Following Carey's lead, other critics, notably Irene Samuel, began to question the various elements, large and small, of the traditional interpretation of Samson Agonistes. Milton's religious and political thinking, his use of prosody and verse, his outlook on tragedy, and the like were all reexamined.".


Shifting Contexts

1987
Shifting Contexts
Title Shifting Contexts PDF eBook
Author Bill O'Hanlon
Publisher Guilford Publication
Pages 289
Release 1987
Genre Psychology
ISBN 9780898626773


Mobility, Meaning and Transformations of Things

2013-01-31
Mobility, Meaning and Transformations of Things
Title Mobility, Meaning and Transformations of Things PDF eBook
Author Hans Peter Hahn
Publisher Oxbow Books
Pages 259
Release 2013-01-31
Genre Social Science
ISBN 1782970843

Things travel around the globe: they are shipped as mass consumer goods, or transported as souvenirs or gifts.

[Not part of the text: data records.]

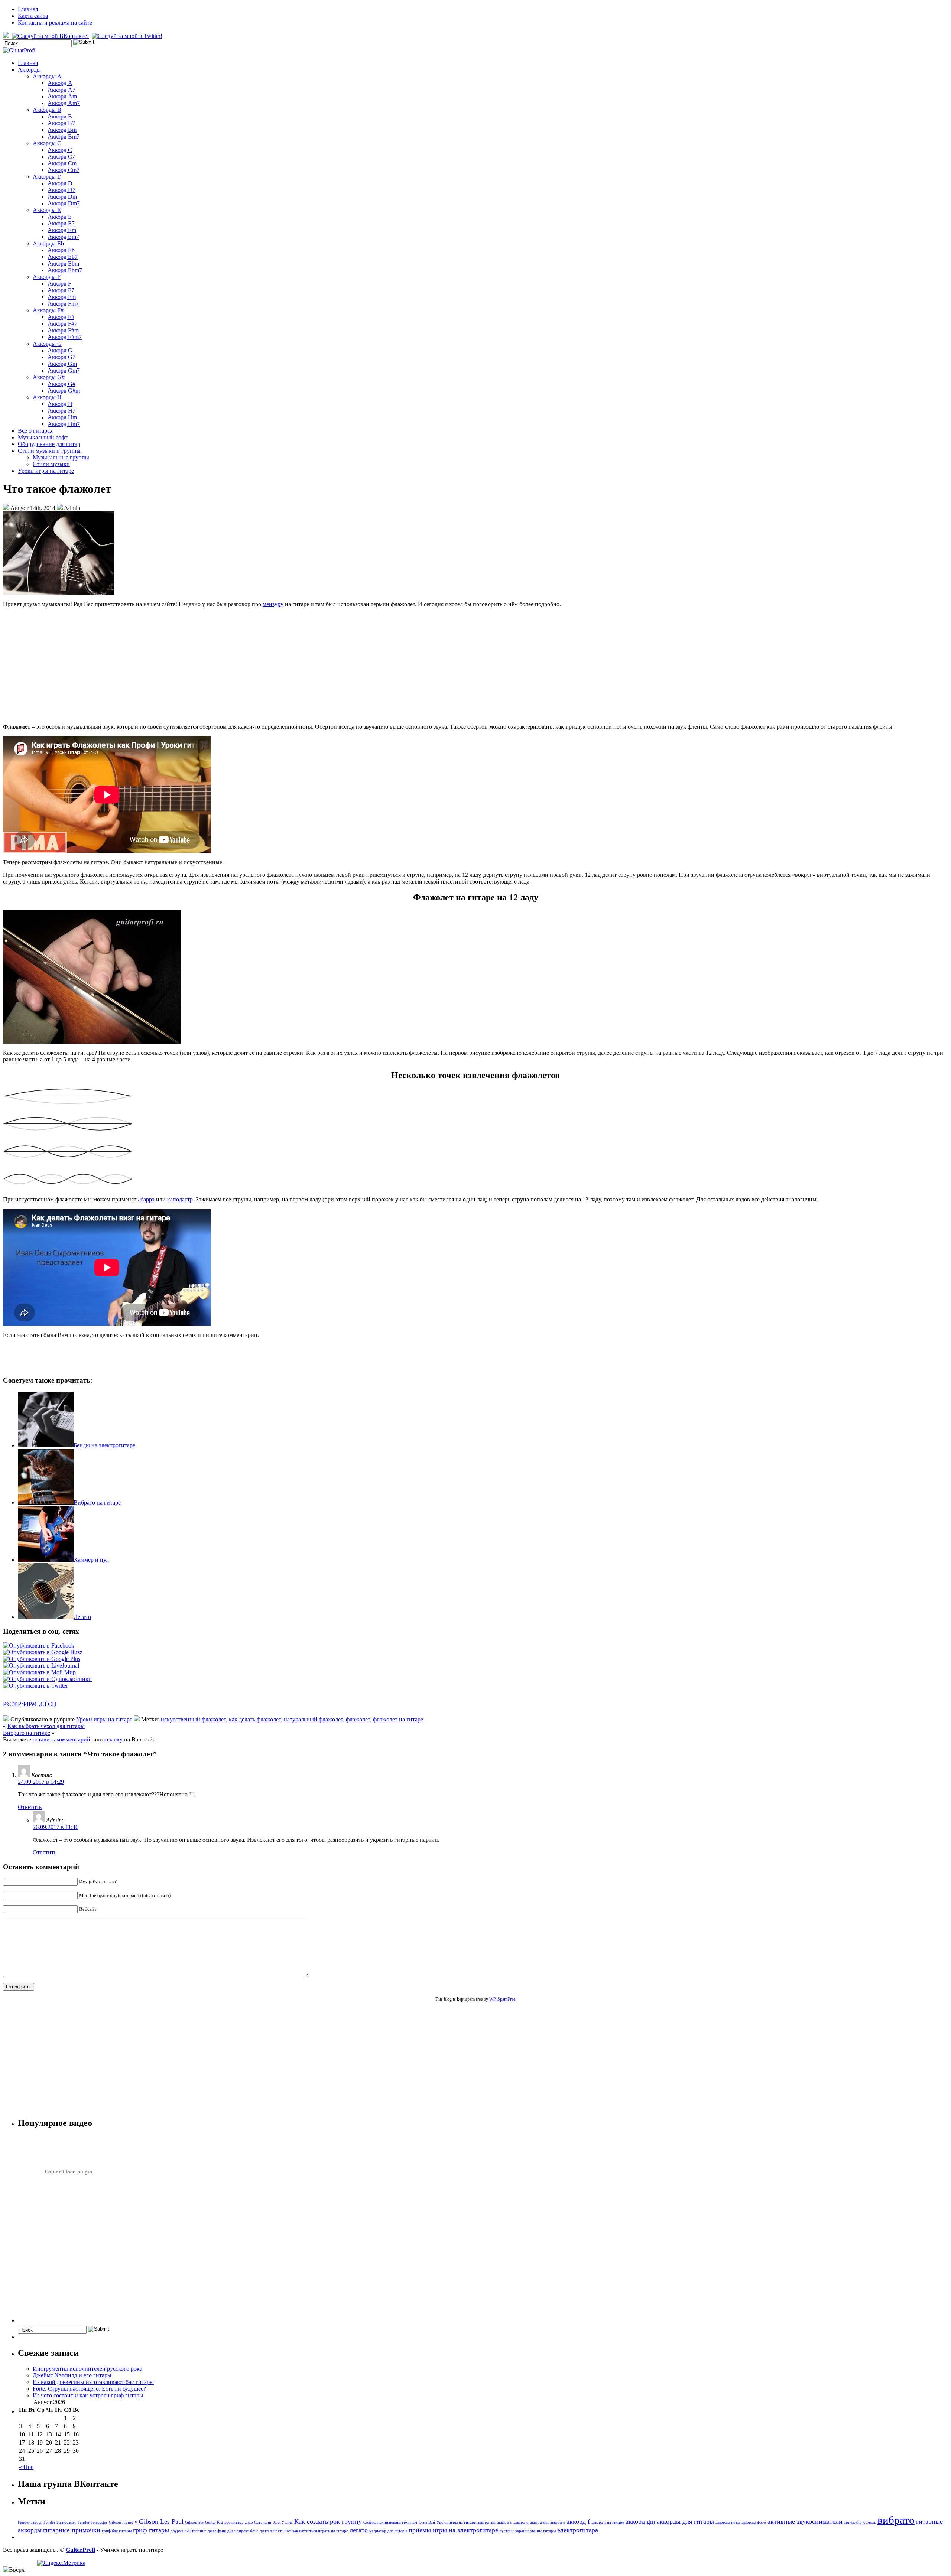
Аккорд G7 (61, 357)
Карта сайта (33, 16)
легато (359, 2530)
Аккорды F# (48, 310)
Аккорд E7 (61, 223)
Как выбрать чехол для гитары (46, 1726)
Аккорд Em (62, 230)
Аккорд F (59, 283)
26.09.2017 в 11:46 (55, 1827)
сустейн (507, 2531)
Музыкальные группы (61, 457)
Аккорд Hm (62, 417)
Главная (28, 9)
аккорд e (557, 2522)
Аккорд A (60, 83)
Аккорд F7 (61, 290)
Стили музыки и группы (49, 451)
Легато (82, 1617)
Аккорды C (47, 143)
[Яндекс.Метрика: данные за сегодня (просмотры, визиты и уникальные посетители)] (61, 2563)
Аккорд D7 (61, 190)
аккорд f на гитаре (607, 2522)
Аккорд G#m (64, 390)
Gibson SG (194, 2522)
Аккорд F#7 (62, 324)
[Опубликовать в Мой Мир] (39, 1672)
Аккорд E (60, 217)
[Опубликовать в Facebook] (38, 1645)
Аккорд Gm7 (64, 370)
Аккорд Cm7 (63, 170)
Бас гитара (233, 2522)
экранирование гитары (535, 2531)
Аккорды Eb (48, 243)
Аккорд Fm (62, 297)
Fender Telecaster (92, 2522)
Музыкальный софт (43, 437)
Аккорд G (60, 350)
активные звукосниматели (805, 2521)
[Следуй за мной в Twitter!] (128, 36)
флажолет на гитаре (398, 1719)
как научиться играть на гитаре (320, 2531)
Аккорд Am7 (64, 103)
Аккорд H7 (61, 410)
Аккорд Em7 (63, 237)
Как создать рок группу (328, 2521)
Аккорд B (60, 116)
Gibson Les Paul (161, 2521)
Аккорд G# (61, 384)
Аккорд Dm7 (64, 203)
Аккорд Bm (62, 130)
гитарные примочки (71, 2530)
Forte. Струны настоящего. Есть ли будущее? (89, 2388)
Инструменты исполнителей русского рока (87, 2368)
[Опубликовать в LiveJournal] (41, 1665)
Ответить (30, 1807)
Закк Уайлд (283, 2522)
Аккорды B (47, 110)
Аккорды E (47, 210)
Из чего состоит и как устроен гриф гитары (88, 2395)
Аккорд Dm (62, 196)
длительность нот (275, 2531)
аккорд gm (640, 2521)
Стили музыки (51, 464)
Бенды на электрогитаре (104, 1445)
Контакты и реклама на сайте (55, 22)
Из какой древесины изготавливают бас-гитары (93, 2382)
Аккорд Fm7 (63, 303)
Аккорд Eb (61, 250)
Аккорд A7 (61, 90)
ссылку (113, 1739)
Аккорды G (47, 344)
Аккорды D (47, 176)
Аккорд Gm (62, 364)
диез (231, 2531)
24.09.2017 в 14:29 (41, 1782)
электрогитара (577, 2530)
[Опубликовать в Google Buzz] (42, 1652)
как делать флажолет (255, 1719)
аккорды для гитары (685, 2521)
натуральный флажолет (313, 1719)
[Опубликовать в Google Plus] (41, 1659)
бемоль (869, 2522)
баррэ (147, 1199)
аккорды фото (753, 2522)
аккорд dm (539, 2522)
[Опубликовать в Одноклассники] (47, 1679)
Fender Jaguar (30, 2522)
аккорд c (504, 2522)
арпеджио (853, 2522)
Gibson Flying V (123, 2522)
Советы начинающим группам (390, 2522)
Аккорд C (60, 150)
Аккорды (29, 69)
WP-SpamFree (502, 1999)
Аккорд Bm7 (63, 136)
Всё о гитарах (35, 430)
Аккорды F (47, 277)
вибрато (896, 2520)
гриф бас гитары (117, 2531)
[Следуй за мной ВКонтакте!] (51, 36)
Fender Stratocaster (59, 2522)
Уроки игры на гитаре (46, 471)
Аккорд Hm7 (64, 424)
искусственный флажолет (193, 1719)
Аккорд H (60, 404)
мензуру (273, 604)
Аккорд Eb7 (63, 257)
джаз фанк (217, 2531)
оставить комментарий (61, 1739)
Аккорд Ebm (63, 263)
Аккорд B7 (61, 123)
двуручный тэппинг (188, 2531)
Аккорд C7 (61, 156)
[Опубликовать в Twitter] (35, 1685)
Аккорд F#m (63, 330)
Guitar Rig (214, 2522)
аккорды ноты (727, 2522)
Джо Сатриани (258, 2522)
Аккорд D (60, 183)
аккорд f (578, 2521)
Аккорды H (47, 397)
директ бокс (247, 2531)
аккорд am (486, 2522)
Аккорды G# (49, 377)
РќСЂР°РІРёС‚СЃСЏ (29, 1704)
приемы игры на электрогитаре (453, 2530)
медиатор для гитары (388, 2531)
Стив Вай (427, 2522)
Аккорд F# (61, 317)
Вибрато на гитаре (97, 1502)
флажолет (358, 1719)
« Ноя (26, 2467)
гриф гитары (151, 2530)
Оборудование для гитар (49, 444)
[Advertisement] (475, 666)
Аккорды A (47, 76)
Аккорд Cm (62, 163)
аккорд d (521, 2522)
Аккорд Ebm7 (65, 270)
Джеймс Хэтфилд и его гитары (72, 2375)
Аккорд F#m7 (65, 337)
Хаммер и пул (91, 1560)
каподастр (180, 1199)
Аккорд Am (62, 96)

There are infinite ways for things to be mobile, not only in the era of globalisation but since the beginning of time, as the earliest traces of long distance trading show. This book investigates the mobility of things from archaeological and anthropological perspectives. Material Objects are characterised by temporal continuity, embodying a prior existence with lingering effects. Yet the material continuity disguises the transformations they may undergo, which only become evident upon closer examination. Objects are in perpetual flux, leaving visible traces of their age, usage, and previous life. While travelling through time, objects also circulate through space, and their spatial mobility alters their meaning and use with respect to new cultural horizons. As objects transform through time and space, so does the value attributed to them. Mapping out itineraries of value in the realm of the material, allows us to grasp the nature of a given social formation through the shape and meaning taken on by its valued 'stuff'. It also provides insights into the nature of materiality, through the value ascribed to objects at a given point in time and space. This edited volume brings together studies of material culture, materiality and value, with regard to the mobility of objects, with the aim of tracing the ways in which societies constitute their valued objects and how the realm of the material reflects upon society.